WHAT IS REQUIRED> Please copy the items from the line with "The width and height of the screenshot is (725, 450)." to the line with "click(x=459, y=321)" without any change.

DATA SUPPLIED>
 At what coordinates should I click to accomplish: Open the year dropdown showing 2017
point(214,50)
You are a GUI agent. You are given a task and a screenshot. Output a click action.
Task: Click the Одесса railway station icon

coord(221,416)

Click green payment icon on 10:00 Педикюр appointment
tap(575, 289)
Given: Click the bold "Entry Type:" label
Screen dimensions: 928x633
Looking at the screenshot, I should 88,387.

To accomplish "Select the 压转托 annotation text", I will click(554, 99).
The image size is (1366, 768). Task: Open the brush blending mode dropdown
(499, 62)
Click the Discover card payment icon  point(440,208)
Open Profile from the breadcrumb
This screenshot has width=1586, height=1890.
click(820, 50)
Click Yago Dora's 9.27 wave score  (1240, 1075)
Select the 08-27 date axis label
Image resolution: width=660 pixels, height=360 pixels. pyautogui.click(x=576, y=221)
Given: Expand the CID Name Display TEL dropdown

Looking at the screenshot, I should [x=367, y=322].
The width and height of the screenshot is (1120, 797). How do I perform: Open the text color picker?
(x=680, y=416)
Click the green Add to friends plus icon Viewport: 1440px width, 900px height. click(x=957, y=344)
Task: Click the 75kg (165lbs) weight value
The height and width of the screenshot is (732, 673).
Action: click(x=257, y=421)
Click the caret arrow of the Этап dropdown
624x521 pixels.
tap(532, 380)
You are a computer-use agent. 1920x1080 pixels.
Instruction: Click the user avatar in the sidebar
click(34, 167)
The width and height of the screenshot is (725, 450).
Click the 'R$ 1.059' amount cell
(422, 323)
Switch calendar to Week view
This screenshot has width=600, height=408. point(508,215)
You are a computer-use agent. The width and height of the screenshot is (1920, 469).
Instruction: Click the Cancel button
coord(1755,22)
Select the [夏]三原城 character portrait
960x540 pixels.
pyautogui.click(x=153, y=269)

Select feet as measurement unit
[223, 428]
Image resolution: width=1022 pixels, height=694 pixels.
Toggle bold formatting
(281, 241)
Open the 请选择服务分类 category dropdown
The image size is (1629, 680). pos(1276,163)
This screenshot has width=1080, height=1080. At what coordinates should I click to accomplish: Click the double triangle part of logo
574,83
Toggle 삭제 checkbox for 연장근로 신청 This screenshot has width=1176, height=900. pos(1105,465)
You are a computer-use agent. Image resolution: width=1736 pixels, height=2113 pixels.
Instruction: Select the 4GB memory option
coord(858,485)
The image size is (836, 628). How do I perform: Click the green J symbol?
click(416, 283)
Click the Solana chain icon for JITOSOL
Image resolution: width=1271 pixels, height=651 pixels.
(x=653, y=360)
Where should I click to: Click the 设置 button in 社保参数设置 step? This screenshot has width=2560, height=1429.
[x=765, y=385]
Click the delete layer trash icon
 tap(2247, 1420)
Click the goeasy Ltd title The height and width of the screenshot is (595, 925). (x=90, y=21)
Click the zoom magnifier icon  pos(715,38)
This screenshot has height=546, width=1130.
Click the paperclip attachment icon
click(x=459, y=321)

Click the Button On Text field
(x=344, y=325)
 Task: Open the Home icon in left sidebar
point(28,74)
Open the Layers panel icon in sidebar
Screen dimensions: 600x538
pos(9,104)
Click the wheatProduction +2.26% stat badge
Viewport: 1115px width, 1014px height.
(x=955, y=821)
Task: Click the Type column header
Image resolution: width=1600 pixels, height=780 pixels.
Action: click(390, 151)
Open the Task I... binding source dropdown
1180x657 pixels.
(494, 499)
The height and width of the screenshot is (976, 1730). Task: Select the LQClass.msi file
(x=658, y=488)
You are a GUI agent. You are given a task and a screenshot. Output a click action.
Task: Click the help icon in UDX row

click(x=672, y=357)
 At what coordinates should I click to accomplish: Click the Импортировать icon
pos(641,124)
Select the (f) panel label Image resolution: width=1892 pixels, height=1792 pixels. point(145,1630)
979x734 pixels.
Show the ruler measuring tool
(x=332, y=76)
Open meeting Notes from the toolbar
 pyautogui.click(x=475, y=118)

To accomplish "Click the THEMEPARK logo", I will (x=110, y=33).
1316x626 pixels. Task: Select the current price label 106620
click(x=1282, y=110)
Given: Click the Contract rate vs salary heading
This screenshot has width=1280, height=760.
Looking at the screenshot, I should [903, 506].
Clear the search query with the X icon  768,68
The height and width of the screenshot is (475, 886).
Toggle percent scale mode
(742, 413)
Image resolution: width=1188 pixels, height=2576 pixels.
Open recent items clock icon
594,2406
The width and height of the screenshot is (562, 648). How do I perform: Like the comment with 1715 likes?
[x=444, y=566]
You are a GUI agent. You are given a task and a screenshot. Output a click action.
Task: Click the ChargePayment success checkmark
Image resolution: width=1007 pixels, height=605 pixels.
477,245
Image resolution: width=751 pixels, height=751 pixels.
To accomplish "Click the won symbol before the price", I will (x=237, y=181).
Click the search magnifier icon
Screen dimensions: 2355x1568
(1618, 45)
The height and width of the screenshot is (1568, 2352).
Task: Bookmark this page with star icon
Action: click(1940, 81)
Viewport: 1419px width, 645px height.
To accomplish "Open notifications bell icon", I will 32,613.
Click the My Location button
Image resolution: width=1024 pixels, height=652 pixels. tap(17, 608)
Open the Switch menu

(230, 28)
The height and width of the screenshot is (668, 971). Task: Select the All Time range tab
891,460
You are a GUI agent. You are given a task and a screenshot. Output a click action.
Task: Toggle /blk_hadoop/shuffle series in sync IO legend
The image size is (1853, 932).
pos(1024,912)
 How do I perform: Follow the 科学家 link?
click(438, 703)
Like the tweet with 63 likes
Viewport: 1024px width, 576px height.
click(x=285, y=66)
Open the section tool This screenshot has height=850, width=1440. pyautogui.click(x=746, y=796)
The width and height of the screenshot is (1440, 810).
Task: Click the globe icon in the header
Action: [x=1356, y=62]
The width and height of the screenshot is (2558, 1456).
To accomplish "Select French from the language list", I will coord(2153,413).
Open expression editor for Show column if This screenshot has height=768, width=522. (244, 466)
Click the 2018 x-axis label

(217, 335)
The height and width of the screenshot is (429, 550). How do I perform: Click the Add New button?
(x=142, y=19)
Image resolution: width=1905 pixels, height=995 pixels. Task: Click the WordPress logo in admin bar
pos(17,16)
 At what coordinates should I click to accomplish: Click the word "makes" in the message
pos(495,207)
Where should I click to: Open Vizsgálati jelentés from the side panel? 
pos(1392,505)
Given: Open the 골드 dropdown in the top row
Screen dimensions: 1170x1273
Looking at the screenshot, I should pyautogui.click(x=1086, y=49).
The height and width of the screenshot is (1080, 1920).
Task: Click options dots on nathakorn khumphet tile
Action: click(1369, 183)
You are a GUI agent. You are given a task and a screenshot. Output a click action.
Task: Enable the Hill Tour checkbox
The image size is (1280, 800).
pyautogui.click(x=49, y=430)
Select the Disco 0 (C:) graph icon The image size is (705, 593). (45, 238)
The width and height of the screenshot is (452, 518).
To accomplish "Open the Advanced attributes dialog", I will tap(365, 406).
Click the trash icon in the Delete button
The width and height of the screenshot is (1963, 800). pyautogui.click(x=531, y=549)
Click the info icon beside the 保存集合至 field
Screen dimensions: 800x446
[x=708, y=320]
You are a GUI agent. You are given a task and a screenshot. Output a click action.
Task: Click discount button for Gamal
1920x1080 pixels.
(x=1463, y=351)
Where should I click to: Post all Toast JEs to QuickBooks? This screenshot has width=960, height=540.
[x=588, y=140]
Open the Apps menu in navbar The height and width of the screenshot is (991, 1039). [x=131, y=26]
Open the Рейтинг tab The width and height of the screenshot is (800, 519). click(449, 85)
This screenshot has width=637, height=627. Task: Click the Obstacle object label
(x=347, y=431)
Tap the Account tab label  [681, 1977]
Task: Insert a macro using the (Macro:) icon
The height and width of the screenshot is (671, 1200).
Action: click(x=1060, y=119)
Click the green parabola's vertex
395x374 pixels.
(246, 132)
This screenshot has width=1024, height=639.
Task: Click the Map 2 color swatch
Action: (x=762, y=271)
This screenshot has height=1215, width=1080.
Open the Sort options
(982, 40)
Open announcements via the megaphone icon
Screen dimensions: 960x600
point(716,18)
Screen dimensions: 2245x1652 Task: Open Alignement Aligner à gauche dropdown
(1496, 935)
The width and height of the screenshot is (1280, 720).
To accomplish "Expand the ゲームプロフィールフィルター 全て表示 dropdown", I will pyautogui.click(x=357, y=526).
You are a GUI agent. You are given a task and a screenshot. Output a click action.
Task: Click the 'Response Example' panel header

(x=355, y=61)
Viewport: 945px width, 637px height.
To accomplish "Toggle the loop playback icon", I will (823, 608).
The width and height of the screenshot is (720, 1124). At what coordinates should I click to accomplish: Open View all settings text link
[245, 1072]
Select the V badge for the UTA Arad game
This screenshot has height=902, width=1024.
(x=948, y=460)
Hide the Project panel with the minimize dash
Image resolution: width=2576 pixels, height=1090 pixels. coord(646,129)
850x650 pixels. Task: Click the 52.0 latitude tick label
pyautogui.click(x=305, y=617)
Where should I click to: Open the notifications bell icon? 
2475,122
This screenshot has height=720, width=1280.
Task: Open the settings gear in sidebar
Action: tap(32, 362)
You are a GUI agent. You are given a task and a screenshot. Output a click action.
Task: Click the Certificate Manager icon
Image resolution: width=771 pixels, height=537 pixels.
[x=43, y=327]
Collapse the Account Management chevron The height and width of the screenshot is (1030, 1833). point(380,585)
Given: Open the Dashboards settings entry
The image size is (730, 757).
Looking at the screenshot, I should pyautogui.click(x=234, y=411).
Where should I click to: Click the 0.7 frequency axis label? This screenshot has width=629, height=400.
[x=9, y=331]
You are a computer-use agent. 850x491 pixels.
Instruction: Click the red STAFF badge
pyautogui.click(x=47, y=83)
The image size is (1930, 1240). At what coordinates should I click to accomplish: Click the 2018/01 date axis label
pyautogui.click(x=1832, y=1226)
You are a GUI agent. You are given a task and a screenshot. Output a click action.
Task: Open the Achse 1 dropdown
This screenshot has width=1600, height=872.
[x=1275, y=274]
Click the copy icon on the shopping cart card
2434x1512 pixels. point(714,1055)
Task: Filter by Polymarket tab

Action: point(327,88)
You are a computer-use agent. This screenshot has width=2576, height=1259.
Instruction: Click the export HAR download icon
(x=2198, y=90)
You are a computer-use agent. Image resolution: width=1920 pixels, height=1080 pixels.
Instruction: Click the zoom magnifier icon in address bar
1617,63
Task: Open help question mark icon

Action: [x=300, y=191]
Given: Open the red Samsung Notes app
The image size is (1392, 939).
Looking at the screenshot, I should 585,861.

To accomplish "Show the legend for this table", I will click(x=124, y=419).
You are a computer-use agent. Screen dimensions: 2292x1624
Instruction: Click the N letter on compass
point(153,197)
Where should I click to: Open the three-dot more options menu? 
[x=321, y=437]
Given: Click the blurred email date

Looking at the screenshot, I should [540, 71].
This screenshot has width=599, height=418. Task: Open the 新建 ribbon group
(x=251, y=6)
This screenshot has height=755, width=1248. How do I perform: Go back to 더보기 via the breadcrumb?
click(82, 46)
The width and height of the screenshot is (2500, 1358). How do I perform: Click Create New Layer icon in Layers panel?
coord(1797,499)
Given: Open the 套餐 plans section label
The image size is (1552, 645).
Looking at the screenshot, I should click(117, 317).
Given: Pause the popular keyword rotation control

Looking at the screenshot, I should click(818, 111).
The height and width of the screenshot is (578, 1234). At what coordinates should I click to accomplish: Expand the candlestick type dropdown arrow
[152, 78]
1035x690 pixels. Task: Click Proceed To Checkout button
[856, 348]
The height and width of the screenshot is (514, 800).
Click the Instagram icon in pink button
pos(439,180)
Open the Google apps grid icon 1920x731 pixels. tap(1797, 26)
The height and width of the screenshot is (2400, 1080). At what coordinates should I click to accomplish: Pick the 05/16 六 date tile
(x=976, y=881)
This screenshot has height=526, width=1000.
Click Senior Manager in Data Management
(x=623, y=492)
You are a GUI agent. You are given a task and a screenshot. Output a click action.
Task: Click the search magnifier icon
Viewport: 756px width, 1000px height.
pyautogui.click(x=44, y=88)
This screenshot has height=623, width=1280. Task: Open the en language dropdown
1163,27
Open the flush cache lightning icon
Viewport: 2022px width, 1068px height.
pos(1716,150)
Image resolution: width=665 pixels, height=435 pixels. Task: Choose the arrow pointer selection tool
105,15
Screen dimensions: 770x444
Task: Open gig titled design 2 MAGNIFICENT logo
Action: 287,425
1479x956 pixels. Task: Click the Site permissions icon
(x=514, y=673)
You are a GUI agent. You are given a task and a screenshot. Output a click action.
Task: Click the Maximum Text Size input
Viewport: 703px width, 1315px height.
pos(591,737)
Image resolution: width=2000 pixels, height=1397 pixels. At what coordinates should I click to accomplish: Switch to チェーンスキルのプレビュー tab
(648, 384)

ANSWER FOR THE TASK>
The width and height of the screenshot is (725, 450).
Click the 'R$ 1.059' amount cell
(422, 323)
Switch calendar to Week view
This screenshot has width=600, height=408. point(508,215)
You are a computer-use agent. The width and height of the screenshot is (1920, 469).
Instruction: Click the Cancel button
coord(1755,22)
Select the [夏]三原城 character portrait
960x540 pixels.
pyautogui.click(x=153, y=269)

Select feet as measurement unit
[223, 428]
Image resolution: width=1022 pixels, height=694 pixels.
Toggle bold formatting
(281, 241)
Open the 请选择服务分类 category dropdown
The image size is (1629, 680). pos(1276,163)
This screenshot has width=1080, height=1080. At what coordinates should I click to accomplish: Click the double triangle part of logo
574,83
Toggle 삭제 checkbox for 연장근로 신청 This screenshot has width=1176, height=900. pos(1105,465)
You are a computer-use agent. Image resolution: width=1736 pixels, height=2113 pixels.
Instruction: Select the 4GB memory option
coord(858,485)
The image size is (836, 628). How do I perform: Click the green J symbol?
click(416, 283)
Click the Solana chain icon for JITOSOL
Image resolution: width=1271 pixels, height=651 pixels.
(x=653, y=360)
Where should I click to: Click the 设置 button in 社保参数设置 step? This screenshot has width=2560, height=1429.
[x=765, y=385]
Click the delete layer trash icon
 tap(2247, 1420)
Click the goeasy Ltd title The height and width of the screenshot is (595, 925). (x=90, y=21)
Click the zoom magnifier icon  pos(715,38)
This screenshot has height=546, width=1130.
Click the paperclip attachment icon
click(x=459, y=321)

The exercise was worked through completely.